Your task ▸ Take the line with "593x391 pixels." and all lines after it, through the end of the records below, and repeat them exactly.

[Collected data]
▬▬▬▬▬▬▬▬▬▬

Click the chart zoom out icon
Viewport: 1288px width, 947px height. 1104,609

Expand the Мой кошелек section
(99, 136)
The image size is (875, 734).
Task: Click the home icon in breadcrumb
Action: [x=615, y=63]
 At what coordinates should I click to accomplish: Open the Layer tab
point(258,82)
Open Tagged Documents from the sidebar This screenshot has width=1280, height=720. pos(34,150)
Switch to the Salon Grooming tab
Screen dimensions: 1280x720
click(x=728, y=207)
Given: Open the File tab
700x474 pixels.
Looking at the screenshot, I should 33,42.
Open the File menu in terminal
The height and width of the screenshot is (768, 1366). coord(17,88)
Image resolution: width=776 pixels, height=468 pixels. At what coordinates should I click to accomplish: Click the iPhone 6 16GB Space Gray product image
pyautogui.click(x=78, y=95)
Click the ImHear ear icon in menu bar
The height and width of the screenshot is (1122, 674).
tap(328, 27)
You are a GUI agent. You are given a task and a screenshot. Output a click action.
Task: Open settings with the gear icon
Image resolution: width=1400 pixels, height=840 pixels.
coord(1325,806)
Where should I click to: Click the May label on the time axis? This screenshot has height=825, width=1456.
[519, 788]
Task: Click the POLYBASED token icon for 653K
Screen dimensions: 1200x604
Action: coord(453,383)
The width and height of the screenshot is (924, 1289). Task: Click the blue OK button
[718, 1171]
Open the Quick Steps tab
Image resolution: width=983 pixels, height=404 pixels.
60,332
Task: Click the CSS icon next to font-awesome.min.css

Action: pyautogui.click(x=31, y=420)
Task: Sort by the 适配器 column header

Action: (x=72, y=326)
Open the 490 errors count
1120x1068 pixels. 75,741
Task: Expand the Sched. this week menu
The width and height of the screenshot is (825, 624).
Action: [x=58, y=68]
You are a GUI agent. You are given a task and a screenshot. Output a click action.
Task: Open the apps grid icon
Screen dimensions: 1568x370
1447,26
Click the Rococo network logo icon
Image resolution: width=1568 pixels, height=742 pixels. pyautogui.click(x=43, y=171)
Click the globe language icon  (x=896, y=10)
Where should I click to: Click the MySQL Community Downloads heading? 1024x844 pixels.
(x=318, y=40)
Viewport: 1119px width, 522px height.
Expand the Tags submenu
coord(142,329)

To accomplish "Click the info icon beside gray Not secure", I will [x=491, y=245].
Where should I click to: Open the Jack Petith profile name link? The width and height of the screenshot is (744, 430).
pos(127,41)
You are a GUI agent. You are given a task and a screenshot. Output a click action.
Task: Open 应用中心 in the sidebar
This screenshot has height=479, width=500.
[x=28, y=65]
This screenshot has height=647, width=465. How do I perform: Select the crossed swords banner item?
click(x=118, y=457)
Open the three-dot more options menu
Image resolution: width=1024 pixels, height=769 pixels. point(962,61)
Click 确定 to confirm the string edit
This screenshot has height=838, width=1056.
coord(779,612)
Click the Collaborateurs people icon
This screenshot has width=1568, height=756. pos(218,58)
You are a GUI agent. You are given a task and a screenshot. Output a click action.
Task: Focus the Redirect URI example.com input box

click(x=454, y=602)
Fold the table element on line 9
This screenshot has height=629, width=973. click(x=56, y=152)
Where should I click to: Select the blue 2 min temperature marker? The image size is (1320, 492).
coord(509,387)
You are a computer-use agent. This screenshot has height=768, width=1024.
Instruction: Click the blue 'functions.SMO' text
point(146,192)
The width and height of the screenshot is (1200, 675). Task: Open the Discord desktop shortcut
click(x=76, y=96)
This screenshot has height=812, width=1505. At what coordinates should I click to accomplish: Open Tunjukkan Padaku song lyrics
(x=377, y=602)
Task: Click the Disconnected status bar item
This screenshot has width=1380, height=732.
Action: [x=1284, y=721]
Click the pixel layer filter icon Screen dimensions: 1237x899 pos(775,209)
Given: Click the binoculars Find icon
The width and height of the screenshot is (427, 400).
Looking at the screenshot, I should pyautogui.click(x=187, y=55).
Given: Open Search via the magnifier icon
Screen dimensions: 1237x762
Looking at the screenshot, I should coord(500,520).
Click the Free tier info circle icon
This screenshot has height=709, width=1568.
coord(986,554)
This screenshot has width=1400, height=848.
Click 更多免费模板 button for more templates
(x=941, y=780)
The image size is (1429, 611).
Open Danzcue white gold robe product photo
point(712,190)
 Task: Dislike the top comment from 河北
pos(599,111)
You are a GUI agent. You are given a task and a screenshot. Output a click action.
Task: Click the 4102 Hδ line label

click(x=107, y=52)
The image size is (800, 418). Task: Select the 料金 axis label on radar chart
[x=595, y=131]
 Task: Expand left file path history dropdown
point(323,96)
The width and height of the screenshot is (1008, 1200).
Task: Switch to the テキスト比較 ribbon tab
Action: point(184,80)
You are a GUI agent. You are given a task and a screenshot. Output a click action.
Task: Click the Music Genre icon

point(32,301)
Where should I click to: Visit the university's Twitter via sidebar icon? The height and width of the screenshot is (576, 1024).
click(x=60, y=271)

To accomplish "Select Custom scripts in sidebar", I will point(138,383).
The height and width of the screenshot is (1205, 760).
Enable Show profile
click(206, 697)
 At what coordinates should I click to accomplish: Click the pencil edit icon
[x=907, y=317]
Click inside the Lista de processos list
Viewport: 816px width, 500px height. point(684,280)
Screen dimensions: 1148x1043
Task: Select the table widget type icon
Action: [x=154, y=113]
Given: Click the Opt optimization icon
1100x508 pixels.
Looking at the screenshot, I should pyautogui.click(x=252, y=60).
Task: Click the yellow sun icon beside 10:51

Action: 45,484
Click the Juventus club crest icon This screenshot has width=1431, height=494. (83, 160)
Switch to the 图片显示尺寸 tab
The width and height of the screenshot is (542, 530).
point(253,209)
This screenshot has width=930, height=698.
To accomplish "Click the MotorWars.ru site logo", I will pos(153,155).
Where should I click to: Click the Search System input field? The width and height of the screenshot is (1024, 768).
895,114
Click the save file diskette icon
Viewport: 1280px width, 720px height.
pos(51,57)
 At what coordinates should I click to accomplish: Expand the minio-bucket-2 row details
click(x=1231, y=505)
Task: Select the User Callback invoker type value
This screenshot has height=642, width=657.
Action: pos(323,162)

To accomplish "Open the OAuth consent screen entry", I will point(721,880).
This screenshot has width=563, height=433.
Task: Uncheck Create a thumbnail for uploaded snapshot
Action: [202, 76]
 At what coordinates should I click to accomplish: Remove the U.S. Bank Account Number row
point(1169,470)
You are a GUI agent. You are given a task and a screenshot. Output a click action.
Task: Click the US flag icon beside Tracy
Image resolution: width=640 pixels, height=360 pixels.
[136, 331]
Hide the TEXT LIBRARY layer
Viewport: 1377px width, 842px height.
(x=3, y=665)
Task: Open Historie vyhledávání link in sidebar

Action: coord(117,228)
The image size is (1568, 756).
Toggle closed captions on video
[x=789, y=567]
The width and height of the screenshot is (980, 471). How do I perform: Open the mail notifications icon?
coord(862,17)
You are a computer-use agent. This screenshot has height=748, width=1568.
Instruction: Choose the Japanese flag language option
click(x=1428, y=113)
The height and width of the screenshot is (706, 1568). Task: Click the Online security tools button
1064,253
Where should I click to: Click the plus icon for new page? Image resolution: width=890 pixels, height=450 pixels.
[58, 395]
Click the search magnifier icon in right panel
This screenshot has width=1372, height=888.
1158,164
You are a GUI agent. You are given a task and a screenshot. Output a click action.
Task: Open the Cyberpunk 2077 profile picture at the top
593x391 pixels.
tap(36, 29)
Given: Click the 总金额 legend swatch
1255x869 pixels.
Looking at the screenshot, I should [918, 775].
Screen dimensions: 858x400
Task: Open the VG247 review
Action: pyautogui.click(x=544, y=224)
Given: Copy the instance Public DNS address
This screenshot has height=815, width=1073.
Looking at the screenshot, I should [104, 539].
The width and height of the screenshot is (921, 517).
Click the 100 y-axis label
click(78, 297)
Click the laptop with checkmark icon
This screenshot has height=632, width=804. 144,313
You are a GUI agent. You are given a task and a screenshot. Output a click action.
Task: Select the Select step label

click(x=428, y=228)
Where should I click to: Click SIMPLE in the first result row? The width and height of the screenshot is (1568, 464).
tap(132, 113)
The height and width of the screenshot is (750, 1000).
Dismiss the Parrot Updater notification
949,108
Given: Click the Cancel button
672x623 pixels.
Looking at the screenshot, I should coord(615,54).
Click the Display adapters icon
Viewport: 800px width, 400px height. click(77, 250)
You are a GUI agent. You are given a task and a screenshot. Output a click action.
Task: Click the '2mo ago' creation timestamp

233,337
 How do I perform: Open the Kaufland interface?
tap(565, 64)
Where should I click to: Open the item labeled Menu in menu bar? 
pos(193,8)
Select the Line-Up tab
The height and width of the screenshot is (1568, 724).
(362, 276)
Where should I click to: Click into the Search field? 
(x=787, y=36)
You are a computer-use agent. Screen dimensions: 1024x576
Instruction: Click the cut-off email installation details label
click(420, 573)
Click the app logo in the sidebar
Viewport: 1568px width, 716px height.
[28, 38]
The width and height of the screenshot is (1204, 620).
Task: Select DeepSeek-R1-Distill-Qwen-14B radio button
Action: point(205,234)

▬▬▬▬▬▬▬▬▬▬

Response for this exercise ▸
593x391 pixels.
tap(36, 29)
Given: Click the 总金额 legend swatch
1255x869 pixels.
Looking at the screenshot, I should [918, 775].
Screen dimensions: 858x400
Task: Open the VG247 review
Action: pyautogui.click(x=544, y=224)
Given: Copy the instance Public DNS address
This screenshot has height=815, width=1073.
Looking at the screenshot, I should [104, 539].
The width and height of the screenshot is (921, 517).
Click the 100 y-axis label
click(78, 297)
Click the laptop with checkmark icon
This screenshot has height=632, width=804. 144,313
You are a GUI agent. You are given a task and a screenshot. Output a click action.
Task: Select the Select step label

click(x=428, y=228)
Where should I click to: Click SIMPLE in the first result row? The width and height of the screenshot is (1568, 464).
tap(132, 113)
The height and width of the screenshot is (750, 1000).
Dismiss the Parrot Updater notification
949,108
Given: Click the Cancel button
672x623 pixels.
Looking at the screenshot, I should coord(615,54).
Click the Display adapters icon
Viewport: 800px width, 400px height. click(77, 250)
You are a GUI agent. You are given a task and a screenshot. Output a click action.
Task: Click the '2mo ago' creation timestamp

233,337
 How do I perform: Open the Kaufland interface?
tap(565, 64)
Where should I click to: Open the item labeled Menu in menu bar? 
pos(193,8)
Select the Line-Up tab
The height and width of the screenshot is (1568, 724).
(362, 276)
Where should I click to: Click into the Search field? 
(x=787, y=36)
You are a computer-use agent. Screen dimensions: 1024x576
Instruction: Click the cut-off email installation details label
click(420, 573)
Click the app logo in the sidebar
Viewport: 1568px width, 716px height.
[28, 38]
The width and height of the screenshot is (1204, 620).
Task: Select DeepSeek-R1-Distill-Qwen-14B radio button
Action: point(205,234)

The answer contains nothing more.